> **WHAT THIS TASK INVOLVES**
Look through the records that follow. Copy every line containing the word "location".

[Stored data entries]
——————————

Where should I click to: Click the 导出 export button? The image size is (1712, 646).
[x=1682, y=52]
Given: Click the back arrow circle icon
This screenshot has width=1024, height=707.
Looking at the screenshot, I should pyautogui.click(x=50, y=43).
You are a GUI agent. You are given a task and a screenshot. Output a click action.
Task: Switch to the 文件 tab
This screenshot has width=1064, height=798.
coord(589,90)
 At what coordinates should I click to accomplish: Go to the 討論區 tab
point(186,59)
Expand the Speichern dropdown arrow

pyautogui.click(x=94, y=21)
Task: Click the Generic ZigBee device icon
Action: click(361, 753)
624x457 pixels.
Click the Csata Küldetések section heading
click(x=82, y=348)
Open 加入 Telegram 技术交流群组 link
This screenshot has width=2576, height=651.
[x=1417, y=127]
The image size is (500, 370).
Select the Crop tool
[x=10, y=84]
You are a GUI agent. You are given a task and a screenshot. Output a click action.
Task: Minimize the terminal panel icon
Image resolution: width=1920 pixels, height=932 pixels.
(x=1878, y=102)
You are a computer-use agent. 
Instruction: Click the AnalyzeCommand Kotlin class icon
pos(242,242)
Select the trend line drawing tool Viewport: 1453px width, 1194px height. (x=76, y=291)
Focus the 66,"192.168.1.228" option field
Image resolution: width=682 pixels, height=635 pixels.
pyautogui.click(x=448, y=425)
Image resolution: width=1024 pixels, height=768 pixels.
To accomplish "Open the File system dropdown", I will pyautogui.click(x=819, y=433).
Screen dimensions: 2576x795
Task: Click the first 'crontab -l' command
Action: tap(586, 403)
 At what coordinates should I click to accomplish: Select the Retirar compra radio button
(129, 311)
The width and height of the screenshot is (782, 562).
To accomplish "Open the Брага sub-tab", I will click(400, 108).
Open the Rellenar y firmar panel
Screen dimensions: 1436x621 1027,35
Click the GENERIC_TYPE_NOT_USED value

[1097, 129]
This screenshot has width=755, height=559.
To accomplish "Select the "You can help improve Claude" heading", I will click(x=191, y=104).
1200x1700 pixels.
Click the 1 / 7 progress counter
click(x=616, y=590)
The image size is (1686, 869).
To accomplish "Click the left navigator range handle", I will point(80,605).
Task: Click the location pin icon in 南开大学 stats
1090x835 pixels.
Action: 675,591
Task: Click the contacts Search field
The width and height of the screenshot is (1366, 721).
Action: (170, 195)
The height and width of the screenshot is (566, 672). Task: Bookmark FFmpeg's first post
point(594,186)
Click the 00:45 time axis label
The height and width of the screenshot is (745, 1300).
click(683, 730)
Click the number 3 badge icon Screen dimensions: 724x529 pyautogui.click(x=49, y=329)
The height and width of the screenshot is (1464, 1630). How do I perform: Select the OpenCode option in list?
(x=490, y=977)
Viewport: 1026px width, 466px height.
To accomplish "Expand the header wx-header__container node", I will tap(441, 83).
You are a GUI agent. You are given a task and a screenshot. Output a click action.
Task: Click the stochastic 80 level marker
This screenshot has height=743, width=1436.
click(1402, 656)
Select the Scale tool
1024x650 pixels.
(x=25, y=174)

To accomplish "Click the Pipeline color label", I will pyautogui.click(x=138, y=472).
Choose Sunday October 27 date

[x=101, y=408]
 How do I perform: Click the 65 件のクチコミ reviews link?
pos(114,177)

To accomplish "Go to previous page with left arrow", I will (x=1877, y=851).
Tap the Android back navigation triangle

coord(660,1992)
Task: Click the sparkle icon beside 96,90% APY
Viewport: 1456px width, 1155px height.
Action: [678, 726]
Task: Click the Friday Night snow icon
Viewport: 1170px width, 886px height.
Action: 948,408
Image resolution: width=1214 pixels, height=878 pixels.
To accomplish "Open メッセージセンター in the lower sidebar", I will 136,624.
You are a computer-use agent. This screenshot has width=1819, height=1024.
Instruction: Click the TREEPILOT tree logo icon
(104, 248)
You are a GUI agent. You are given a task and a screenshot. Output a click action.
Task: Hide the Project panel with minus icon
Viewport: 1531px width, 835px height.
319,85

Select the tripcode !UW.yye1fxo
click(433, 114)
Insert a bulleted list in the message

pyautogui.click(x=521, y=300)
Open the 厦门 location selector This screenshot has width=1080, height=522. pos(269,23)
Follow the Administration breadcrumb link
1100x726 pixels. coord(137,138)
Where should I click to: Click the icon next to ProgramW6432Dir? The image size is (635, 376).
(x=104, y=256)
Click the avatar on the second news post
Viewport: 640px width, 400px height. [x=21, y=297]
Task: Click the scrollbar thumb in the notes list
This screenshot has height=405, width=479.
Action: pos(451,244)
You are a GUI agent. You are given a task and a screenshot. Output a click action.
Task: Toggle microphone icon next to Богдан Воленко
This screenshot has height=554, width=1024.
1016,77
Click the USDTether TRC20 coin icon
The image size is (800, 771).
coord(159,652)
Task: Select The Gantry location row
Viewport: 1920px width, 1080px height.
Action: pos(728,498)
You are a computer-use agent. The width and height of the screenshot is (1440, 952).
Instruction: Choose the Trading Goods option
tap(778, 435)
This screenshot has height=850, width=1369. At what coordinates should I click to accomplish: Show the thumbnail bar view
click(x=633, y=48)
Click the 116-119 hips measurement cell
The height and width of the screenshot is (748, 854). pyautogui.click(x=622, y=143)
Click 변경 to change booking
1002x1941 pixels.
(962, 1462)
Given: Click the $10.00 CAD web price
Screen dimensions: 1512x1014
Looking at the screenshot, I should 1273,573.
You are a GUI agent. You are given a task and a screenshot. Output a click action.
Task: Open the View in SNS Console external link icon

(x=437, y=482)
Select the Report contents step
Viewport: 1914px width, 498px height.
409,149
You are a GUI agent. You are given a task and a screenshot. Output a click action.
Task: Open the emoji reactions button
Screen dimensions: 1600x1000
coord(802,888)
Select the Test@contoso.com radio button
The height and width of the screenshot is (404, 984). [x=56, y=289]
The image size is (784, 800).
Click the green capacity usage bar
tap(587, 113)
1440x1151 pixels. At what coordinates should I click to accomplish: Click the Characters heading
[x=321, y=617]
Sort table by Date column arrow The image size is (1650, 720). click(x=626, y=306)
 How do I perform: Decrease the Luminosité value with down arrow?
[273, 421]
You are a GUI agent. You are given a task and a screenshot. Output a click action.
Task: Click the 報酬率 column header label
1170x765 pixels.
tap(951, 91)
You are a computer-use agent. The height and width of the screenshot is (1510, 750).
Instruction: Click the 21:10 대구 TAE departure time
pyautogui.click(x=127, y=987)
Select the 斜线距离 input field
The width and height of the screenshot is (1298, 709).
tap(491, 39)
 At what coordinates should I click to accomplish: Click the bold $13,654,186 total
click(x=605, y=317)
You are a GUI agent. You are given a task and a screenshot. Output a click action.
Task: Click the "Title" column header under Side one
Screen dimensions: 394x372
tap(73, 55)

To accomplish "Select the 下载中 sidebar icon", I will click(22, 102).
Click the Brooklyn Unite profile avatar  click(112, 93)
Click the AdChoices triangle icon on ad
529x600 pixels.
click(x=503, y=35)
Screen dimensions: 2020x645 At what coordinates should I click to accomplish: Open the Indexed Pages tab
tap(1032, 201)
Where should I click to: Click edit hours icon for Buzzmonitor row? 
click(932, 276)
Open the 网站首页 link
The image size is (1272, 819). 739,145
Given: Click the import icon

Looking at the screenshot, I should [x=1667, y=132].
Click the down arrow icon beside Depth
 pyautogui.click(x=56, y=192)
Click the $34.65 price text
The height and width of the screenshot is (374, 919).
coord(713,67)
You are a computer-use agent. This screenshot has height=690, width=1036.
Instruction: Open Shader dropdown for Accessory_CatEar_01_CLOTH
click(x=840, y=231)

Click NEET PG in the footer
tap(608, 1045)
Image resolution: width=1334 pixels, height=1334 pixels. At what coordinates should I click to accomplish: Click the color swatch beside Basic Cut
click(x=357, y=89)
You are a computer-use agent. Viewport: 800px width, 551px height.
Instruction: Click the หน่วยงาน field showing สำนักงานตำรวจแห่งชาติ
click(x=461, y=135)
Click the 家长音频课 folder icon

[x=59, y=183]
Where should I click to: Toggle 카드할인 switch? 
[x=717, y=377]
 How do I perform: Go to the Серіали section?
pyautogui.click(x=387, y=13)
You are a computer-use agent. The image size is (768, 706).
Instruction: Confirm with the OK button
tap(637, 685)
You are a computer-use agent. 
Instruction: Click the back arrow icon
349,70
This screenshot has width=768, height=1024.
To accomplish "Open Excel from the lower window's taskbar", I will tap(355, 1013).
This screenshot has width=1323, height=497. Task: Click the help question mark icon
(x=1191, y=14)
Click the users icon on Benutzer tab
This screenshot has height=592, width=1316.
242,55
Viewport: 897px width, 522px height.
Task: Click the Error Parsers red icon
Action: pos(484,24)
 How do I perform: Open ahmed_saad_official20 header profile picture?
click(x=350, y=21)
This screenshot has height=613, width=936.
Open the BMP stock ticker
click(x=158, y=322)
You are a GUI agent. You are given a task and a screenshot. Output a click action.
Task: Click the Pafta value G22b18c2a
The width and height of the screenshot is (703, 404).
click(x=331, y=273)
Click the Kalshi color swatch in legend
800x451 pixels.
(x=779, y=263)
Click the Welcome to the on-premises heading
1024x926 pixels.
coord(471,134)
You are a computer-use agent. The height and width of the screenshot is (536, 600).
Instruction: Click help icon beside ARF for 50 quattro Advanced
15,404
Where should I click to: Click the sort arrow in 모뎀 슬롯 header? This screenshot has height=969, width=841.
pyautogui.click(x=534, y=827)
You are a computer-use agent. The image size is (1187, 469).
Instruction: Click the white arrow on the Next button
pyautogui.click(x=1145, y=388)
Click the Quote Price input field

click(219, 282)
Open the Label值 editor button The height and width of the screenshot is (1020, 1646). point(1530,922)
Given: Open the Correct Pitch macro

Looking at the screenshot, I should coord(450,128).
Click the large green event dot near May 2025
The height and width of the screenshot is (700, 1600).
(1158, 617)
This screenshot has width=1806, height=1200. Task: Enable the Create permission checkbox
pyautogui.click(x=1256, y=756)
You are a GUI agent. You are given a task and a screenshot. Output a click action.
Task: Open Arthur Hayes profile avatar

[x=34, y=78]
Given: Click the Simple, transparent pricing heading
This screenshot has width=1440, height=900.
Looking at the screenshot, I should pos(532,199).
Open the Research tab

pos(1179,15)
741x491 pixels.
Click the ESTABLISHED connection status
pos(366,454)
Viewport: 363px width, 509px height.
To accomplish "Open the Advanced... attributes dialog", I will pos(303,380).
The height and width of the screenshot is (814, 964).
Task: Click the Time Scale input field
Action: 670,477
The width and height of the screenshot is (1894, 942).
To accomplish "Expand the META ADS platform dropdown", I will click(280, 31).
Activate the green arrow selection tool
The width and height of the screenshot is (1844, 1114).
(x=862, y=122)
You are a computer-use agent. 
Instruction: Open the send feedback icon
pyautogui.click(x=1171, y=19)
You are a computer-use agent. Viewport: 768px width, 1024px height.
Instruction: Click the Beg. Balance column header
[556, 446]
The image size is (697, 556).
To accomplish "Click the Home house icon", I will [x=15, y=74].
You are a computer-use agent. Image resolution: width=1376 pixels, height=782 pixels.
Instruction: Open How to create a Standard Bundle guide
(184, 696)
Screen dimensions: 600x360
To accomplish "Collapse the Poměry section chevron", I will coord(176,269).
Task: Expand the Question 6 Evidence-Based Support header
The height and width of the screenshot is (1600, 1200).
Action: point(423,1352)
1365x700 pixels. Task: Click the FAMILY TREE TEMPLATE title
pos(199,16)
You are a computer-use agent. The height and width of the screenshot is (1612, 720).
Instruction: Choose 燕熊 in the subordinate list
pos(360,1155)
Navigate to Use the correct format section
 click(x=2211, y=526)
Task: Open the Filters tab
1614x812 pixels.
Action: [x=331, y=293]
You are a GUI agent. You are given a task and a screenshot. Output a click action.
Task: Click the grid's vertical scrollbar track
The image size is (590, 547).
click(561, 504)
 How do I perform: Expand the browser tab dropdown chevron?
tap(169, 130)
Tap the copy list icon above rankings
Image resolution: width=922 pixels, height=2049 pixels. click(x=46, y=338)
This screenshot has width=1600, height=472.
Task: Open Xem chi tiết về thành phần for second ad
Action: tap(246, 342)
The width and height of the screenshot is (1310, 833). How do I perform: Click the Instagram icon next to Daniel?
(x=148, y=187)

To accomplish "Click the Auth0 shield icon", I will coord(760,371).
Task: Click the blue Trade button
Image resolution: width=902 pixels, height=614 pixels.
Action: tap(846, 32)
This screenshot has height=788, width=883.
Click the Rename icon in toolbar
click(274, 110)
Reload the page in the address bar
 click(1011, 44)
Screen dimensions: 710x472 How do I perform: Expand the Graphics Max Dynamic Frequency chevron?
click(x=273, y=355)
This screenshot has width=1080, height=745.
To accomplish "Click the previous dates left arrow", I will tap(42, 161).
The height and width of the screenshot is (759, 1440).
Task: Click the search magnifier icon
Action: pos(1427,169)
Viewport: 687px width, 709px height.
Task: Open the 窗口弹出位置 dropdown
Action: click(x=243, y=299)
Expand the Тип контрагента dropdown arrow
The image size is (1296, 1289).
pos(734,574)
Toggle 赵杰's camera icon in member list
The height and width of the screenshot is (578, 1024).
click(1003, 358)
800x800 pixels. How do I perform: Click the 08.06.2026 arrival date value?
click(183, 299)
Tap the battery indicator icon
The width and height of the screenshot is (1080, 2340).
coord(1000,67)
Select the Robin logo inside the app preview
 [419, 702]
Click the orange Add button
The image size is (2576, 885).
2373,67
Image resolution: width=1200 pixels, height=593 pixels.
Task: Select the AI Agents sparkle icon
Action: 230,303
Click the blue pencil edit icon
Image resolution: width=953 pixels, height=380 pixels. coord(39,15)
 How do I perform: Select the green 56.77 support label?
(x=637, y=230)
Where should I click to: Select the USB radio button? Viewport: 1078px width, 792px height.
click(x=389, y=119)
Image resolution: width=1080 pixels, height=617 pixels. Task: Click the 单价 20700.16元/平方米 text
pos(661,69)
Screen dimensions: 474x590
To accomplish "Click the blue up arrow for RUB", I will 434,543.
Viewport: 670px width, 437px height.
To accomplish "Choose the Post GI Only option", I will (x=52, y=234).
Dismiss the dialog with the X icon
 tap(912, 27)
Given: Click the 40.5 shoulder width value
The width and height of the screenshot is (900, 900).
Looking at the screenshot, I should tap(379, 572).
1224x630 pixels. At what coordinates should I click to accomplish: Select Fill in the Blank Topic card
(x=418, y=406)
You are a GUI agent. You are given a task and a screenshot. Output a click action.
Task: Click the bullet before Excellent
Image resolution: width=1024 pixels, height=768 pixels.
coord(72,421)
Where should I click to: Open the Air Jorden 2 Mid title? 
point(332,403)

——————————

> **RESPONSE**
Task: Click the location pin icon in 南开大学 stats
Open the 厦门 location selector This screenshot has width=1080, height=522. pos(269,23)
Task: Select The Gantry location row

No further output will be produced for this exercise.